Brief = Exact reproduction is required for the lines below starting at the line with "Select the Customs Enforcer card" and ending at the line with "Task: Select the 华盛顿特区 state cell", both included. No other lines, and no pictures.

Records to use =
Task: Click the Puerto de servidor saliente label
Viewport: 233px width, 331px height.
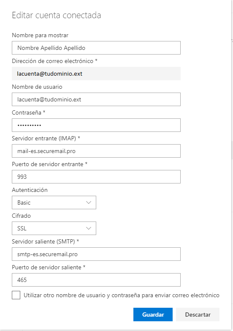Action: (x=49, y=267)
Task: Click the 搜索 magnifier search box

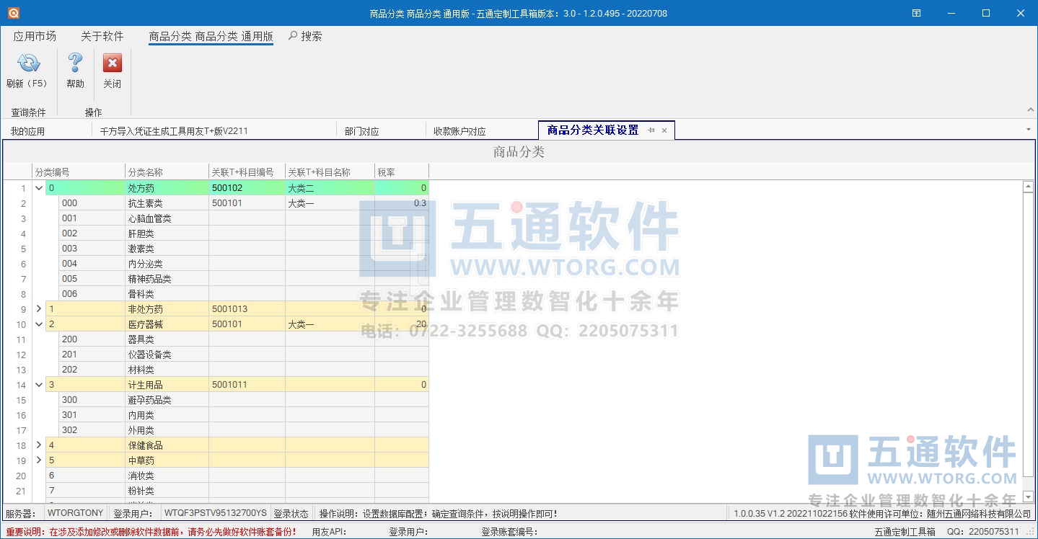Action: [305, 36]
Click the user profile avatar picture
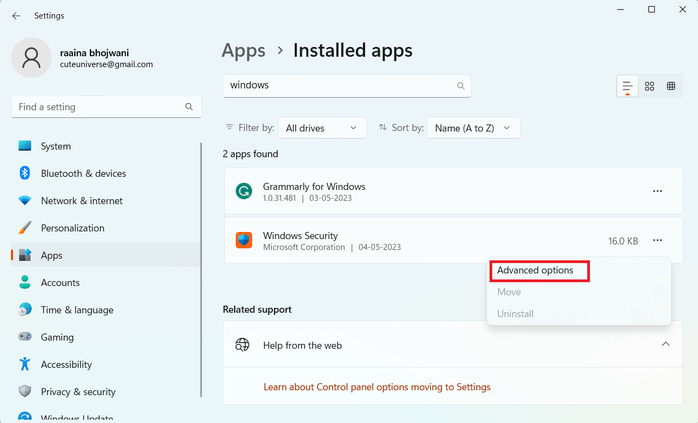This screenshot has width=698, height=423. click(x=32, y=58)
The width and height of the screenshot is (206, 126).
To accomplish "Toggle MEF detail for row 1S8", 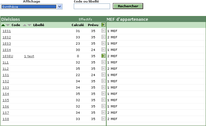I will point(103,119).
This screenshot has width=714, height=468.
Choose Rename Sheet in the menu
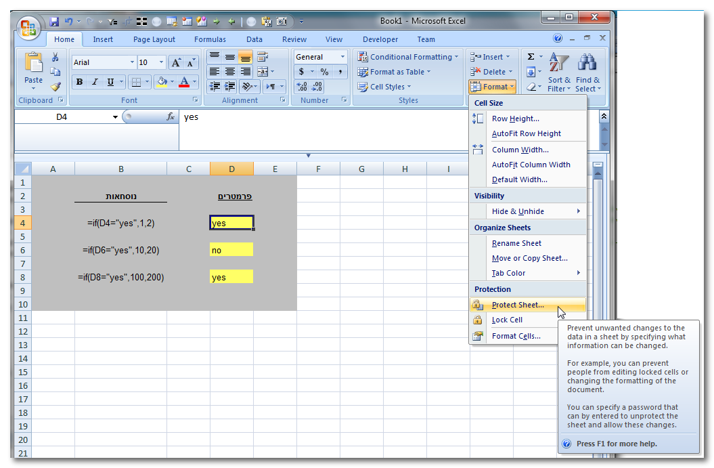click(x=516, y=243)
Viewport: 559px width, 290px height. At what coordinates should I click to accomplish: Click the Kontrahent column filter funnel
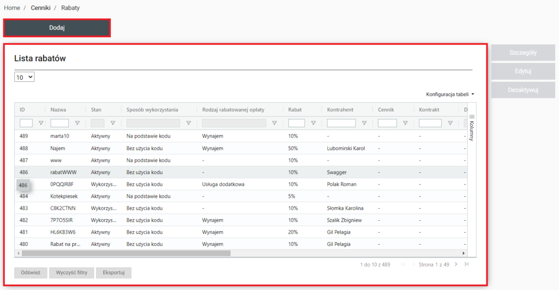364,123
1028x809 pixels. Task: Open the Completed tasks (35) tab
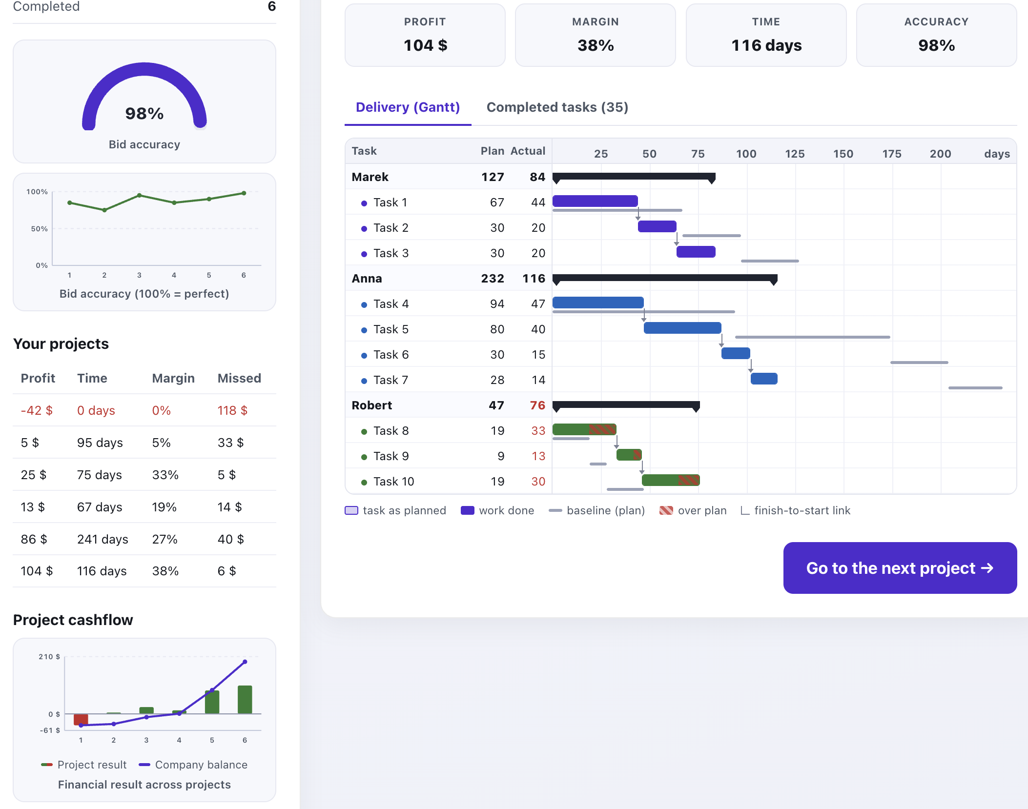pyautogui.click(x=557, y=107)
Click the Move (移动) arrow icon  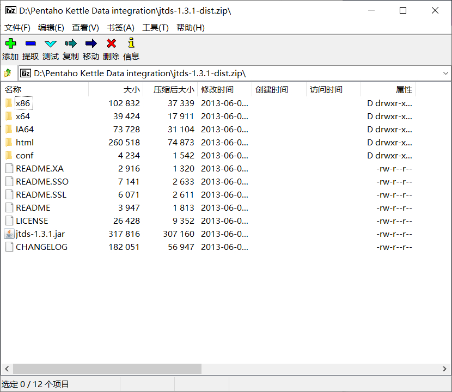[91, 44]
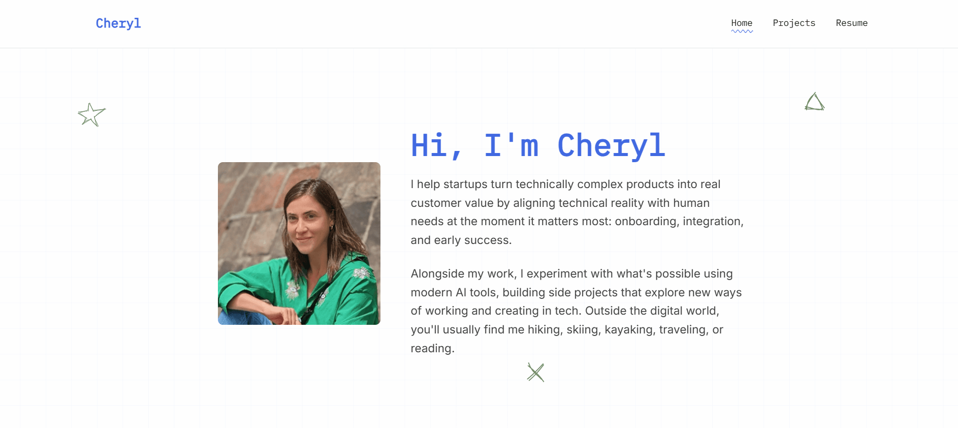Click the green X scribble icon

point(535,373)
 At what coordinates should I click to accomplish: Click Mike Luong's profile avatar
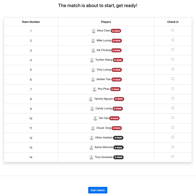click(93, 41)
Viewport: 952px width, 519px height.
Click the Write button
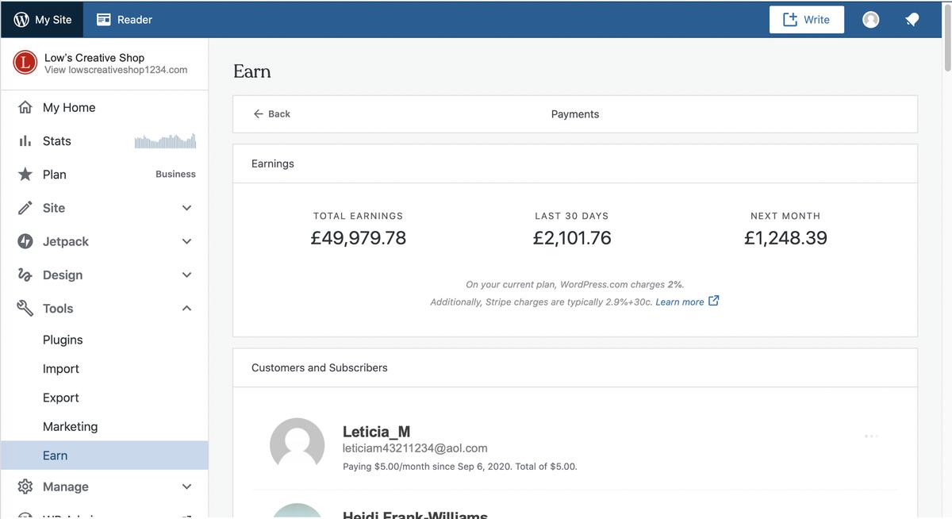pos(806,20)
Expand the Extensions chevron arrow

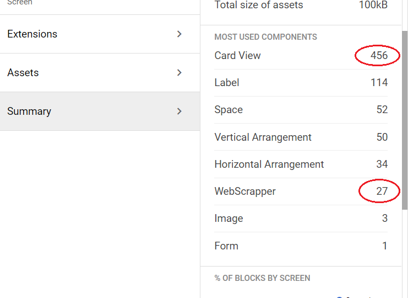click(179, 34)
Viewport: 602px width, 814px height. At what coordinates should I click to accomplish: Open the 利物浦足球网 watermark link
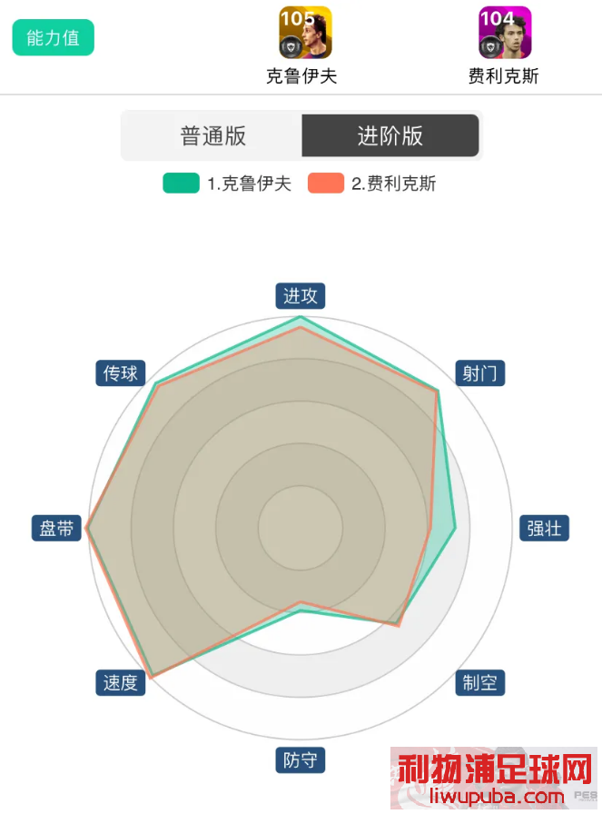494,779
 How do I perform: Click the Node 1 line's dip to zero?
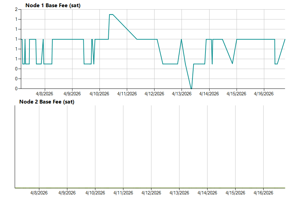point(191,88)

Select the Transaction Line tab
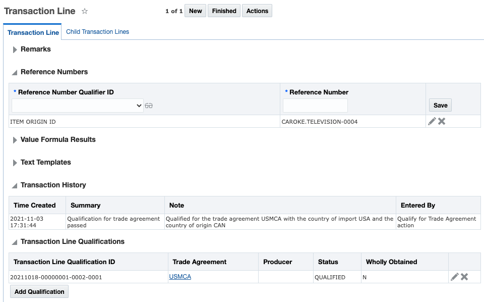tap(33, 32)
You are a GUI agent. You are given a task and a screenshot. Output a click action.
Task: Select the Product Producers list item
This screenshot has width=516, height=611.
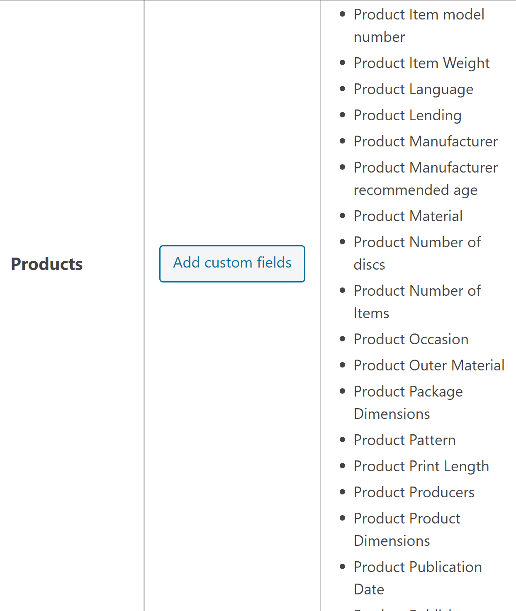[x=414, y=492]
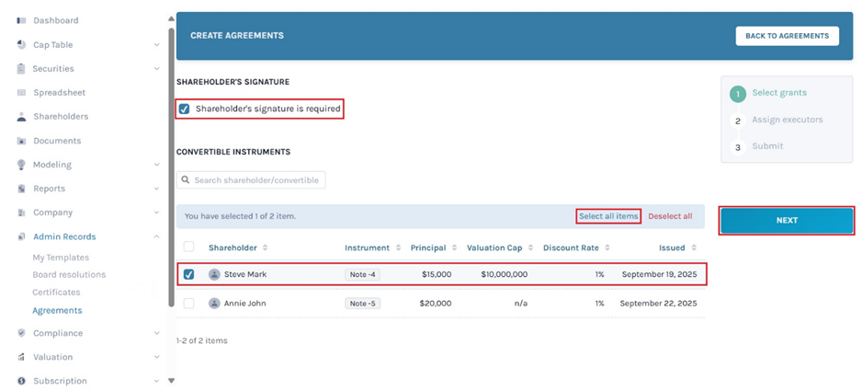863x391 pixels.
Task: Uncheck Shareholder's signature is required
Action: click(x=185, y=109)
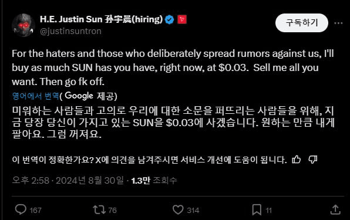Click the reply speech bubble icon
This screenshot has height=220, width=350.
point(21,209)
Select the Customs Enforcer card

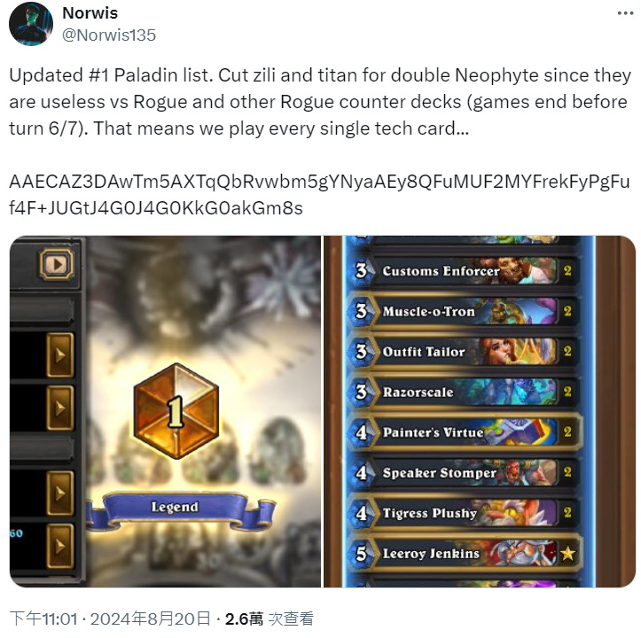pyautogui.click(x=463, y=270)
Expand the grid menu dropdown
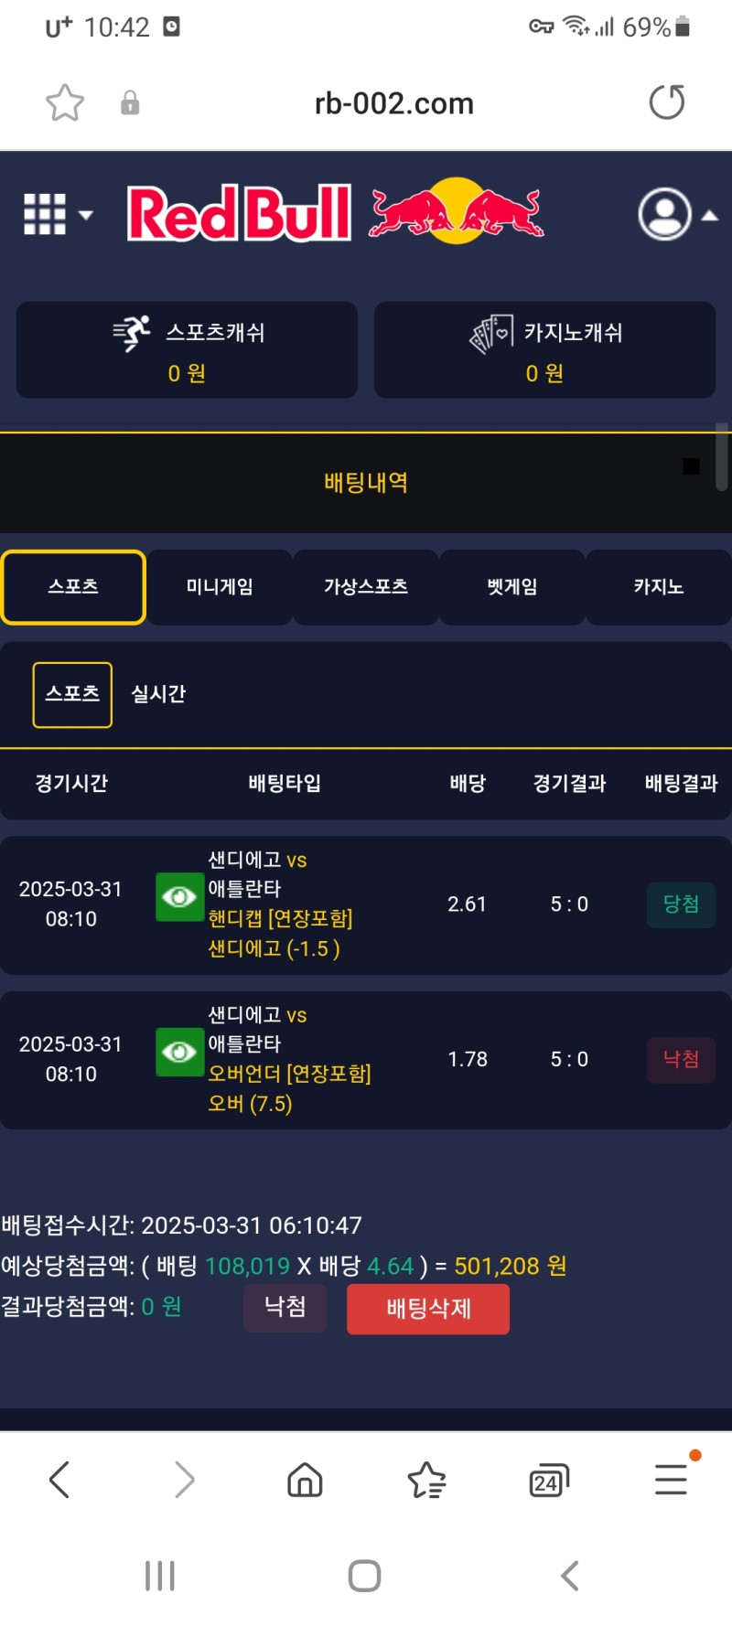732x1626 pixels. pyautogui.click(x=58, y=215)
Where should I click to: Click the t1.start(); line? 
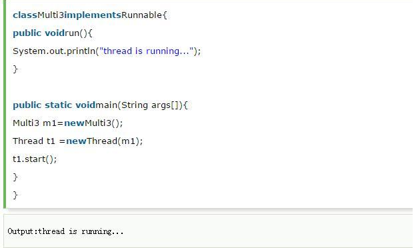click(35, 159)
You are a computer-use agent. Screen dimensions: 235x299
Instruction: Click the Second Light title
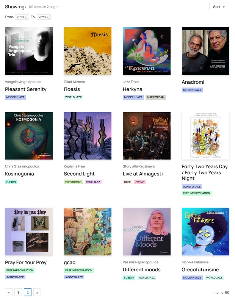click(x=79, y=174)
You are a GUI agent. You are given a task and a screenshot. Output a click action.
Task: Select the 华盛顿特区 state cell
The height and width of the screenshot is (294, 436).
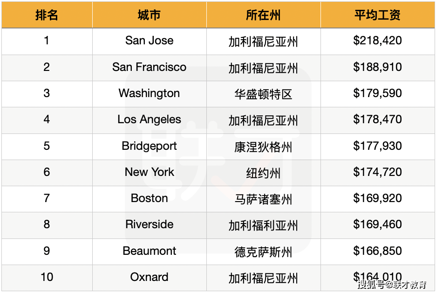[263, 94]
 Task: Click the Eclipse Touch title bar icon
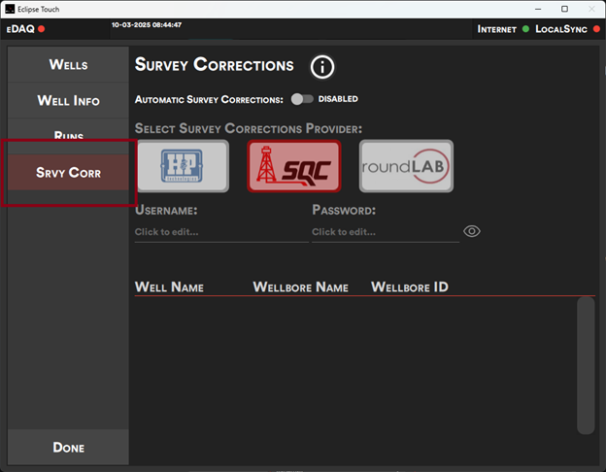coord(10,8)
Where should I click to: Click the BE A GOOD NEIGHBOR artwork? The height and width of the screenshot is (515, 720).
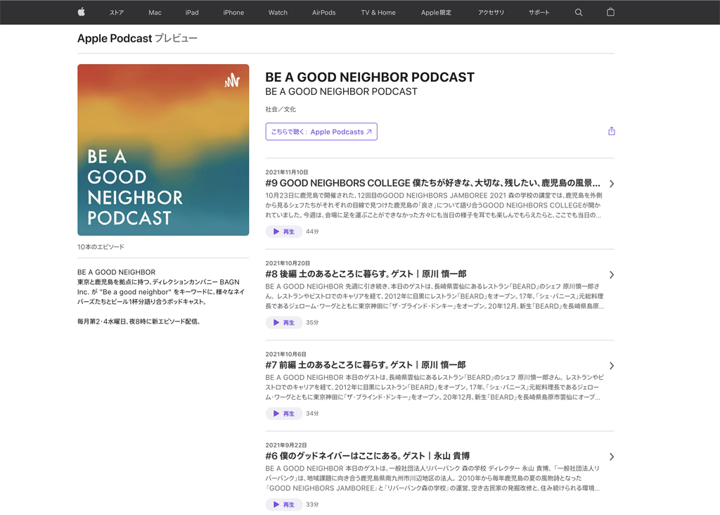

Written solution =
Select the Customs Enforcer card

pyautogui.click(x=463, y=270)
Expand the grid menu dropdown
732x1626 pixels. pyautogui.click(x=58, y=215)
Where should I click to: Click the t1.start(); line? 
click(35, 159)
You are a computer-use agent. Screen dimensions: 235x299
Instruction: Click the Second Light title
click(x=79, y=174)
You are a GUI agent. You are given a task and a screenshot. Output a click action.
Task: Select the 华盛顿特区 state cell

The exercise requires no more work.